What is expected:
Each record is to be printed again precisely as it reads.

** Opening Given records block **

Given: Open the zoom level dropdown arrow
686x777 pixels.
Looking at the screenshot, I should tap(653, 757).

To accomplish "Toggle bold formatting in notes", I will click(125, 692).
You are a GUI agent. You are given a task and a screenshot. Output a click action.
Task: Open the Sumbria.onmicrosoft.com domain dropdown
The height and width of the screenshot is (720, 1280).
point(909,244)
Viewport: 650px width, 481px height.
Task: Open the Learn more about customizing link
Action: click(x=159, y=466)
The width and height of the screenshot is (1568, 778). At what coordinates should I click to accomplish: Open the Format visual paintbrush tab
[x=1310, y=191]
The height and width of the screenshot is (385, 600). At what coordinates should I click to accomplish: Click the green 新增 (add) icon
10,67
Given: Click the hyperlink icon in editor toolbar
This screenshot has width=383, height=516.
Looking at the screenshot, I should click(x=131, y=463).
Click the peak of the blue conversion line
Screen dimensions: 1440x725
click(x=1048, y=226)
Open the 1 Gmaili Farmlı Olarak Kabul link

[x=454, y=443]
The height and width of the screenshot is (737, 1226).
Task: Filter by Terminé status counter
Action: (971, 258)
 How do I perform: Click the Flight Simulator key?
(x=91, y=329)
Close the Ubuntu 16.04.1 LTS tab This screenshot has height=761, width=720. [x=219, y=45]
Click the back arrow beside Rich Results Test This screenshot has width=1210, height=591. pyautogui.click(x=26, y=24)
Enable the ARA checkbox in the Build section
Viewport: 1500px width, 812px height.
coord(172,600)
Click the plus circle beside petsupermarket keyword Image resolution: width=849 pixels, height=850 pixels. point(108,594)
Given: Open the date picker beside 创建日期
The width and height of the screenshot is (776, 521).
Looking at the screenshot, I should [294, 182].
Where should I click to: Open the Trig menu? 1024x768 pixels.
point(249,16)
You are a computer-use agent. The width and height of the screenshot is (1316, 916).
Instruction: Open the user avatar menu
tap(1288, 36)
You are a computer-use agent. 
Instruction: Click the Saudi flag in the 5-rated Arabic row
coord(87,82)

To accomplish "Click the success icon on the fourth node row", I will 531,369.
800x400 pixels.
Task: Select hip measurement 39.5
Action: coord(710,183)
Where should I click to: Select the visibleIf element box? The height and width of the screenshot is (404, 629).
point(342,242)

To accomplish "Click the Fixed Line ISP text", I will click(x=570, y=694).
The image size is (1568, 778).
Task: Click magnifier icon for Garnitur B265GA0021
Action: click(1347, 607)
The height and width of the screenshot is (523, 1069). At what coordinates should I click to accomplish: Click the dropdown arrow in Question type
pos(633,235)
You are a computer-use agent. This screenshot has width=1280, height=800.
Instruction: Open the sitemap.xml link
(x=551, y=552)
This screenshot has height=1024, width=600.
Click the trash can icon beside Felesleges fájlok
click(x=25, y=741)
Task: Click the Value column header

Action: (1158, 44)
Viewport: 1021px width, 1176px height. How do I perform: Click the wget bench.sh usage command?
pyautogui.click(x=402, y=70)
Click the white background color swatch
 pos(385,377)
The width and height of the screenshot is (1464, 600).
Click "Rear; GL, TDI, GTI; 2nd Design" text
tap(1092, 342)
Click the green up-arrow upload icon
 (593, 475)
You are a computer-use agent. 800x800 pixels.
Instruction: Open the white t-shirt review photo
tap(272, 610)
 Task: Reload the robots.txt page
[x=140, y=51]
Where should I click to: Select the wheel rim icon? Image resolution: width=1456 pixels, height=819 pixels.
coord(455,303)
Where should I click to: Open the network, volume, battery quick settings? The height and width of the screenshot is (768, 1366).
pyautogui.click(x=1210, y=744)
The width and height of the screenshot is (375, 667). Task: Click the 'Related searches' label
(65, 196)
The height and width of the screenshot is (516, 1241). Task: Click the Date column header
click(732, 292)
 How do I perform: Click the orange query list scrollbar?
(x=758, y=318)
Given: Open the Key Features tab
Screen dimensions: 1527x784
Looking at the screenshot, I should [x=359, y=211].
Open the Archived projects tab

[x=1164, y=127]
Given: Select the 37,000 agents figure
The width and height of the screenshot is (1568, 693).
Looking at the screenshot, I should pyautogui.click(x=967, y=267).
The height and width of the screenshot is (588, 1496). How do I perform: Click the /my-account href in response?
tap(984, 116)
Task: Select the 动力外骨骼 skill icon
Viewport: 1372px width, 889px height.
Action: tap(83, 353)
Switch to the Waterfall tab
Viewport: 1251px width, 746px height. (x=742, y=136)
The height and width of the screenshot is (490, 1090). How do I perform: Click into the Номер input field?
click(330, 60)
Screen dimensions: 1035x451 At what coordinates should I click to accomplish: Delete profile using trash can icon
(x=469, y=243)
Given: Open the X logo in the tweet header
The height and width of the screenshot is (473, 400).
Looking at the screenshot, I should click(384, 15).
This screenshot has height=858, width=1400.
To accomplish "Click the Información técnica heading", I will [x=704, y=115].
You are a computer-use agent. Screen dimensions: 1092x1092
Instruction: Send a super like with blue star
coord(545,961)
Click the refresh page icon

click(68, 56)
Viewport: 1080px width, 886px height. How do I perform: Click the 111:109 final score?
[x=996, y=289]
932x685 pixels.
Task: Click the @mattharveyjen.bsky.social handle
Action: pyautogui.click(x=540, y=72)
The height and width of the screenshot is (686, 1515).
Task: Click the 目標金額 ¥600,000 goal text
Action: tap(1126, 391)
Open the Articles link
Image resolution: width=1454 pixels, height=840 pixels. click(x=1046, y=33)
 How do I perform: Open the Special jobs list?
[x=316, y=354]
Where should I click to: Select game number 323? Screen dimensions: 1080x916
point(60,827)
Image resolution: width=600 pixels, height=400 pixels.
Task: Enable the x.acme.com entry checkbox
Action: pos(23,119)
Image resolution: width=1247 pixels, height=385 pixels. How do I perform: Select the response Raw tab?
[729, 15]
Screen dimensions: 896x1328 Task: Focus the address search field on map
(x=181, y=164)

** Closing Given records block **

Task solution:
Given: Open the zoom level dropdown arrow
686x777 pixels.
Looking at the screenshot, I should tap(653, 757).

To accomplish "Toggle bold formatting in notes", I will click(125, 692).
You are a GUI agent. You are given a task and a screenshot. Output a click action.
Task: Open the Sumbria.onmicrosoft.com domain dropdown
The height and width of the screenshot is (720, 1280).
point(909,244)
Viewport: 650px width, 481px height.
Task: Open the Learn more about customizing link
Action: click(x=159, y=466)
The width and height of the screenshot is (1568, 778). At what coordinates should I click to accomplish: Open the Format visual paintbrush tab
[x=1310, y=191]
The height and width of the screenshot is (385, 600). At what coordinates should I click to accomplish: Click the green 新增 (add) icon
10,67
Given: Click the hyperlink icon in editor toolbar
This screenshot has width=383, height=516.
Looking at the screenshot, I should click(x=131, y=463).
Click the peak of the blue conversion line
Screen dimensions: 1440x725
click(x=1048, y=226)
Open the 1 Gmaili Farmlı Olarak Kabul link

[x=454, y=443]
The height and width of the screenshot is (737, 1226).
Task: Filter by Terminé status counter
Action: (971, 258)
 How do I perform: Click the Flight Simulator key?
(x=91, y=329)
Close the Ubuntu 16.04.1 LTS tab This screenshot has height=761, width=720. [x=219, y=45]
Click the back arrow beside Rich Results Test This screenshot has width=1210, height=591. pyautogui.click(x=26, y=24)
Enable the ARA checkbox in the Build section
Viewport: 1500px width, 812px height.
coord(172,600)
Click the plus circle beside petsupermarket keyword Image resolution: width=849 pixels, height=850 pixels. point(108,594)
Given: Open the date picker beside 创建日期
The width and height of the screenshot is (776, 521).
Looking at the screenshot, I should [294, 182].
Where should I click to: Open the Trig menu? 1024x768 pixels.
point(249,16)
You are a computer-use agent. The width and height of the screenshot is (1316, 916).
Instruction: Open the user avatar menu
tap(1288, 36)
You are a computer-use agent. 
Instruction: Click the Saudi flag in the 5-rated Arabic row
coord(87,82)

To accomplish "Click the success icon on the fourth node row", I will 531,369.
800x400 pixels.
Task: Select hip measurement 39.5
Action: coord(710,183)
Where should I click to: Select the visibleIf element box? The height and width of the screenshot is (404, 629).
point(342,242)

To accomplish "Click the Fixed Line ISP text", I will click(x=570, y=694).
The image size is (1568, 778).
Task: Click magnifier icon for Garnitur B265GA0021
Action: click(1347, 607)
The height and width of the screenshot is (523, 1069). At what coordinates should I click to accomplish: Click the dropdown arrow in Question type
pos(633,235)
You are a computer-use agent. This screenshot has width=1280, height=800.
Instruction: Open the sitemap.xml link
(x=551, y=552)
This screenshot has height=1024, width=600.
Click the trash can icon beside Felesleges fájlok
click(x=25, y=741)
Task: Click the Value column header

Action: (1158, 44)
Viewport: 1021px width, 1176px height. How do I perform: Click the wget bench.sh usage command?
pyautogui.click(x=402, y=70)
Click the white background color swatch
 pos(385,377)
The width and height of the screenshot is (1464, 600).
Click "Rear; GL, TDI, GTI; 2nd Design" text
tap(1092, 342)
Click the green up-arrow upload icon
 (593, 475)
You are a computer-use agent. 800x800 pixels.
Instruction: Open the white t-shirt review photo
tap(272, 610)
 Task: Reload the robots.txt page
[x=140, y=51]
Where should I click to: Select the wheel rim icon? Image resolution: width=1456 pixels, height=819 pixels.
coord(455,303)
Where should I click to: Open the network, volume, battery quick settings? The height and width of the screenshot is (768, 1366).
pyautogui.click(x=1210, y=744)
The width and height of the screenshot is (375, 667). Task: Click the 'Related searches' label
(65, 196)
The height and width of the screenshot is (516, 1241). Task: Click the Date column header
click(732, 292)
 How do I perform: Click the orange query list scrollbar?
(x=758, y=318)
Given: Open the Key Features tab
Screen dimensions: 1527x784
Looking at the screenshot, I should [x=359, y=211].
Open the Archived projects tab

[x=1164, y=127]
Given: Select the 37,000 agents figure
The width and height of the screenshot is (1568, 693).
Looking at the screenshot, I should pyautogui.click(x=967, y=267).
The height and width of the screenshot is (588, 1496). How do I perform: Click the /my-account href in response?
tap(984, 116)
Task: Select the 动力外骨骼 skill icon
Viewport: 1372px width, 889px height.
Action: tap(83, 353)
Switch to the Waterfall tab
Viewport: 1251px width, 746px height. (x=742, y=136)
The height and width of the screenshot is (490, 1090). How do I perform: Click into the Номер input field?
click(330, 60)
Screen dimensions: 1035x451 At what coordinates should I click to accomplish: Delete profile using trash can icon
(x=469, y=243)
Given: Open the X logo in the tweet header
The height and width of the screenshot is (473, 400).
Looking at the screenshot, I should click(384, 15).
This screenshot has height=858, width=1400.
To accomplish "Click the Información técnica heading", I will [x=704, y=115].
You are a computer-use agent. Screen dimensions: 1092x1092
Instruction: Send a super like with blue star
coord(545,961)
Click the refresh page icon

click(68, 56)
Viewport: 1080px width, 886px height. How do I perform: Click the 111:109 final score?
[x=996, y=289]
932x685 pixels.
Task: Click the @mattharveyjen.bsky.social handle
Action: pyautogui.click(x=540, y=72)
The height and width of the screenshot is (686, 1515).
Task: Click the 目標金額 ¥600,000 goal text
Action: tap(1126, 391)
Open the Articles link
Image resolution: width=1454 pixels, height=840 pixels. click(x=1046, y=33)
 How do I perform: Open the Special jobs list?
[x=316, y=354]
Where should I click to: Select game number 323? Screen dimensions: 1080x916
point(60,827)
Image resolution: width=600 pixels, height=400 pixels.
Task: Enable the x.acme.com entry checkbox
Action: pos(23,119)
Image resolution: width=1247 pixels, height=385 pixels. How do I perform: Select the response Raw tab?
[729, 15]
Screen dimensions: 896x1328 Task: Focus the address search field on map
(x=181, y=164)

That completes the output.